Lissitzky’s training was driven heavily by drawing, allowing him free reign to explore colourful illustrations of buildings, landscapes and cities with delicate watercolour washes. When the war broke out in 1914, Lissitzky was forced to leave Germany, completing his studies in Latvia before returning to Russia. Taking on teaching work at Marc Chagall’s art academy in Vitebsk put Lissitzky in touch with various leading artists including Kazimir Malevich, who introduced him to Constructivism and Suprematism, art languages exploring abstract, geometric shapes and free-floating space.
By the 1920s Lissitzky had adopted the Constructivist and Suprematist styles, which he merged with his own socialist, political ideals. In a bid to individuate from other artist following the same style, Lissitzky developed his ‘Proun’ series (an abbreviation for Project for the Affirmation of the New), a celebration of his deeply held connection with new technology, architecture and the Modernist city. His Proun paintings, drawings and prints were defined by free-floating, weightless architectural forms, creating an idealist, utopian vision of the future.
In the oil painting Proun 4 B, 1920, a subtle, warm grey backdrop becomes the setting for floating, angular forms that interrupt and intersect one another in a tightly networked design, while tiny strands of red break apart the scene. Lissitzky’s prints, such as Proun 2B, 1919, are streamlined and minimal, a careful balance of tonal variations and textures that create the illusion of movement and space. In the top right, a shard of grey-ochre brings just a hint of depth into the scene, adding richly atmospheric density and weight.

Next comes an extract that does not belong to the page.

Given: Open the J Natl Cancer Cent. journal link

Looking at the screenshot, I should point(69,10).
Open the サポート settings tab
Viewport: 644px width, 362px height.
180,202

Ochres are more pronounced in the mixed media Proun, 19D, 1922, where a deliciously rich circle of warm yellow seems to cast syrupy, golden light across the rest of the scene, infusing saffron tones across all the other colours around it, like a cityscape caught in an autumnal sunset. Beyond his Proun series, Lissitzky made abstract artworks with the same sense of wide-open space, as seen in his Composition, 1922, which delves even deeper into illusionistic space with foreshortened, floating fragments that gently brush into and overlap one another in a quiet, contemplative sequence. Lissitsky revels in the subtle delicacy of grey tones here, balancing richly warm, yellowed hues with stark, cold, blue tinged light. In the background, silvery, spectral light spreads out like a polished sheen, a promise of hope and optimism for the future.